* Stored data

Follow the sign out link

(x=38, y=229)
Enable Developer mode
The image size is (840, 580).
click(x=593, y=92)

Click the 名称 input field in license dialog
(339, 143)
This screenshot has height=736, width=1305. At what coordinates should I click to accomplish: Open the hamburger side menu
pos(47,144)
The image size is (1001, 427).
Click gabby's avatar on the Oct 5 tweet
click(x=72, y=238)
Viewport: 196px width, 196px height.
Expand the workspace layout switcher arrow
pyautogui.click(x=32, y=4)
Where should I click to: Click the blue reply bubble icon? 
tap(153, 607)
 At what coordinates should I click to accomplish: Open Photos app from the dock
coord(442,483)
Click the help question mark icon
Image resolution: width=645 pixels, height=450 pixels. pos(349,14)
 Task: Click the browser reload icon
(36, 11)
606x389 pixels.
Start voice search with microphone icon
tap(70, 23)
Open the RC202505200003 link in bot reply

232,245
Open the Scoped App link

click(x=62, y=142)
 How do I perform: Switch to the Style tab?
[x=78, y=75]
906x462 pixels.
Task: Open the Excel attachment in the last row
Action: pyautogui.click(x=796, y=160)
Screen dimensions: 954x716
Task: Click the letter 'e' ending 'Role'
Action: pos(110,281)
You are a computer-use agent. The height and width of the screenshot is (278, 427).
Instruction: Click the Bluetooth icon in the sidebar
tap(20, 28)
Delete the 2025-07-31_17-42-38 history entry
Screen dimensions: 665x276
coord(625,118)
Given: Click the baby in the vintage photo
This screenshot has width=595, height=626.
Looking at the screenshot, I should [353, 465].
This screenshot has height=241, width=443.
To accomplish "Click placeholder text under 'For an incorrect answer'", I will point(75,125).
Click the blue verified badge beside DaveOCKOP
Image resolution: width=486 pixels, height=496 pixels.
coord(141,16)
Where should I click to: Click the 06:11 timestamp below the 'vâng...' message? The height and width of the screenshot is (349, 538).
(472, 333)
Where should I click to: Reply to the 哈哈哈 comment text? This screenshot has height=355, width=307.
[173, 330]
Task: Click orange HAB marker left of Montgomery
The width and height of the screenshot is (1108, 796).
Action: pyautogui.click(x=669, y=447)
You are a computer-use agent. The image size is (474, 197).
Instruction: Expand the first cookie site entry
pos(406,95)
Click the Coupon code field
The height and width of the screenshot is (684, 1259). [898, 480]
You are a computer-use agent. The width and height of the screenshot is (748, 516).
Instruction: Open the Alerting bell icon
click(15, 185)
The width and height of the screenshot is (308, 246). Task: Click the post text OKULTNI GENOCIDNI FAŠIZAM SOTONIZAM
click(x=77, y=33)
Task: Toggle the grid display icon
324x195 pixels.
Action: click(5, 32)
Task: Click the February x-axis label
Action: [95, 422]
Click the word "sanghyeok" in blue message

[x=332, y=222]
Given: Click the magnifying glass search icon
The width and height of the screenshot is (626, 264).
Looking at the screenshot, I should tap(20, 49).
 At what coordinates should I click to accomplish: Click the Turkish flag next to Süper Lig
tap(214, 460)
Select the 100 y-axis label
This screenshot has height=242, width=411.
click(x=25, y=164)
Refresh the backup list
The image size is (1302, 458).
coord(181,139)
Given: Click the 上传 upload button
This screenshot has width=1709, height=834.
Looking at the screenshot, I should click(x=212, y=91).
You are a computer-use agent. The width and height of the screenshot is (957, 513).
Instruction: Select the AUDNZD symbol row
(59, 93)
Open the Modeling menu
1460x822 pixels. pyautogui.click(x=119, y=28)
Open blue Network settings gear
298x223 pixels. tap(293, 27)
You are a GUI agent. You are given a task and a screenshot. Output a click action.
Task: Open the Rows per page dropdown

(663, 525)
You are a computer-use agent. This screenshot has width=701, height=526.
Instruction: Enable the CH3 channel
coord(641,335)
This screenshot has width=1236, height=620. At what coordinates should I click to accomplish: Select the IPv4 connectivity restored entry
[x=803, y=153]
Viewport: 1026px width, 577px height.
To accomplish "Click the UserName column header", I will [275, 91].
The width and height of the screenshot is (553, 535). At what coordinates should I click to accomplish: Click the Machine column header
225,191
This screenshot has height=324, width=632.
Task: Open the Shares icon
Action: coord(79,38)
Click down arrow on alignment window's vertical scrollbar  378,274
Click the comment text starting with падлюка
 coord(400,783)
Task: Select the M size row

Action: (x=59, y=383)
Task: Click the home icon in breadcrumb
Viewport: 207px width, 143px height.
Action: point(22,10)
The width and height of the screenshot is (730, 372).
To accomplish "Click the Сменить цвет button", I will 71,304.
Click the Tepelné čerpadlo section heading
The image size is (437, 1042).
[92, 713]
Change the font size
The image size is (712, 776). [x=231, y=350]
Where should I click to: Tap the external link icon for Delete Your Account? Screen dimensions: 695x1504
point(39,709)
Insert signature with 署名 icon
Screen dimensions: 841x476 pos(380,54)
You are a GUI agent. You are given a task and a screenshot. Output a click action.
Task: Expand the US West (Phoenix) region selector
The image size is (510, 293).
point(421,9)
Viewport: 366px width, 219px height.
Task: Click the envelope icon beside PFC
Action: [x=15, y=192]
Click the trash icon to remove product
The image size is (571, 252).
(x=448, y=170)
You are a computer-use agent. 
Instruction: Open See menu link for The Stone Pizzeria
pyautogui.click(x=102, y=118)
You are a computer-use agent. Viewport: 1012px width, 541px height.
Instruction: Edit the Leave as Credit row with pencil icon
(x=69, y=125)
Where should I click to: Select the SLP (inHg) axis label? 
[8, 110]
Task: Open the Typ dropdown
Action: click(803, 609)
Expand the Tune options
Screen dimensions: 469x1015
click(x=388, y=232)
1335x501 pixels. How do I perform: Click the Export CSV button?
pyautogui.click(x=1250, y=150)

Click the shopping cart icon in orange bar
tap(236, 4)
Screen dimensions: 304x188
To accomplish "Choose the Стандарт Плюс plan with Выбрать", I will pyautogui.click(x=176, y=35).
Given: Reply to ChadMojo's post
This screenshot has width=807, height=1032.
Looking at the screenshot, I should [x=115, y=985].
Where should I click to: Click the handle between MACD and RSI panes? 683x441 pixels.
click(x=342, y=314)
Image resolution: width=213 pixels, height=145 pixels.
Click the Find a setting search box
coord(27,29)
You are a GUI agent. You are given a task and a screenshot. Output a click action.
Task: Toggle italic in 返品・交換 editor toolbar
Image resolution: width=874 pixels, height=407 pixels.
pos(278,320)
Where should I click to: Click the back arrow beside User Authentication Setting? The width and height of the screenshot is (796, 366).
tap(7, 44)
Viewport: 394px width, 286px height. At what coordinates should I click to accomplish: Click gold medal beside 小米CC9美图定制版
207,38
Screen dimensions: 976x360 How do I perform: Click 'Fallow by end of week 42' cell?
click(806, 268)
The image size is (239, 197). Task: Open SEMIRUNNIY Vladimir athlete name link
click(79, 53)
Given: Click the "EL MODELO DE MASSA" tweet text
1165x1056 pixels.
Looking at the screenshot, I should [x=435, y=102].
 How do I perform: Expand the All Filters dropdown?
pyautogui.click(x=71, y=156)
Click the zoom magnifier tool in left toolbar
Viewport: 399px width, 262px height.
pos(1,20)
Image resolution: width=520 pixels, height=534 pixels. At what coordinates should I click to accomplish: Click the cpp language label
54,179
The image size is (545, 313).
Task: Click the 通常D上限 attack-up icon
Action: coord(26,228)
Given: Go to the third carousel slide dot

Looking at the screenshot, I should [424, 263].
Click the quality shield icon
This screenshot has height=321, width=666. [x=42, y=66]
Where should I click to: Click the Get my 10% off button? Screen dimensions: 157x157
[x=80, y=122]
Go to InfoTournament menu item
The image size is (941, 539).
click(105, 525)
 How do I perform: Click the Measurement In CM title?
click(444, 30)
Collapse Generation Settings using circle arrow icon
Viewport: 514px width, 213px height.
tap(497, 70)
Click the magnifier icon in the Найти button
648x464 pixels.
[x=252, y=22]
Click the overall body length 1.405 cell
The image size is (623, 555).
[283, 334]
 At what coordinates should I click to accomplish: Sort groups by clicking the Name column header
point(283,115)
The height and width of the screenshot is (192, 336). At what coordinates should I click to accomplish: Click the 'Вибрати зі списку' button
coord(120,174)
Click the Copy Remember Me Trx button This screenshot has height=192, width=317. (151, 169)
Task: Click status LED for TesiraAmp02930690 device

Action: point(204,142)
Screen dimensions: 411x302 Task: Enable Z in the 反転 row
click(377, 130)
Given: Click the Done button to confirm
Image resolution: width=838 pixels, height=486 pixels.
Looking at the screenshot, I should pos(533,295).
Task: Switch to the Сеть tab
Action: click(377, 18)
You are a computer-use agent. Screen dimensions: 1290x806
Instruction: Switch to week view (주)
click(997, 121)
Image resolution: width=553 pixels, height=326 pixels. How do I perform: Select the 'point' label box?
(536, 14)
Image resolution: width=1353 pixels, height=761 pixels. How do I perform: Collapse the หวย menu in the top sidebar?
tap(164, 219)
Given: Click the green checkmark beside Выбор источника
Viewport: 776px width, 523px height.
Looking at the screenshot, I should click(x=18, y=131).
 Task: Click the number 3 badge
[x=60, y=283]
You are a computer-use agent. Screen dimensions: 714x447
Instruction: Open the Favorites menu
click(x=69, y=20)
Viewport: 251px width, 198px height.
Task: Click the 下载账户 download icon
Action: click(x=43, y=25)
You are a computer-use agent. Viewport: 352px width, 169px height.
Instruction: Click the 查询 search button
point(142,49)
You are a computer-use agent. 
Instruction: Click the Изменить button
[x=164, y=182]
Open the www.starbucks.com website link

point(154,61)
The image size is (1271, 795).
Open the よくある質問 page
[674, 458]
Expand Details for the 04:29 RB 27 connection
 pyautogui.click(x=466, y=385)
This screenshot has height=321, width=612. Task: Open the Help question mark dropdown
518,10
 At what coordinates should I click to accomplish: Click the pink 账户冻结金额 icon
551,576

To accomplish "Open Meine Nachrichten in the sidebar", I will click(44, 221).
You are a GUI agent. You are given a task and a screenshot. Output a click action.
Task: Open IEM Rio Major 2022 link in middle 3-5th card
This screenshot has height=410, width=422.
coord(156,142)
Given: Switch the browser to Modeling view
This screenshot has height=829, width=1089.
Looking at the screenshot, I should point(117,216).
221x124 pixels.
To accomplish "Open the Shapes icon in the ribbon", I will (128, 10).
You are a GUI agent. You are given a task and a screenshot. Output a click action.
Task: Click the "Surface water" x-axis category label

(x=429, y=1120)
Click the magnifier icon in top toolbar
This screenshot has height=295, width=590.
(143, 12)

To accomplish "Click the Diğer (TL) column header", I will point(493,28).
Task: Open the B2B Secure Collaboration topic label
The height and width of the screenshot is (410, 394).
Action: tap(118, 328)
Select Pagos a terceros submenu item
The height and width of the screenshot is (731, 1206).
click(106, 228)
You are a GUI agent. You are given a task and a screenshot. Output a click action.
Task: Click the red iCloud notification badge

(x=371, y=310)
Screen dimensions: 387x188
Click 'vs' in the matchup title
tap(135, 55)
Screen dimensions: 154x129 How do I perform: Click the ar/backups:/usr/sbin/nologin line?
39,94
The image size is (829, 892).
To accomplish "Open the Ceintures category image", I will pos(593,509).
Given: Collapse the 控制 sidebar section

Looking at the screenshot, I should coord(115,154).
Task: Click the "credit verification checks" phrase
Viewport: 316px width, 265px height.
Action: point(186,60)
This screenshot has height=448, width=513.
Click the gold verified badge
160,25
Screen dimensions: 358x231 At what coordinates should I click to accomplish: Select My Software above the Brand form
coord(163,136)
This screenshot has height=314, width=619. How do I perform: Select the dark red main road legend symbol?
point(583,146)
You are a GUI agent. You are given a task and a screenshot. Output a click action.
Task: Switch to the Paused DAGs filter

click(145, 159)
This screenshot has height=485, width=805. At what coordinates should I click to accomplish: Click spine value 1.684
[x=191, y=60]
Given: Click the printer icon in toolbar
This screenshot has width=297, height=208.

* Directions for this task
Scan the data above for the string "computer". Copy every line in which it appears.

* Result for this task
You are a computer-use agent. The height and width of the screenshot is (278, 427).
You are a computer-use agent. The image size is (474, 197).
You are a computer-use agent. The width and height of the screenshot is (748, 516).
You are a computer-use agent. The width and height of the screenshot is (957, 513).
You are a computer-use agent. This screenshot has width=701, height=526.
You are a computer-use agent. 
You are a computer-use agent. Viewport: 1012px width, 541px height.
You are a computer-use agent. Screen dimensions: 1290x806
You are a computer-use agent. Screen dimensions: 714x447
You are a computer-use agent. Viewport: 352px width, 169px height.
You are a computer-use agent. 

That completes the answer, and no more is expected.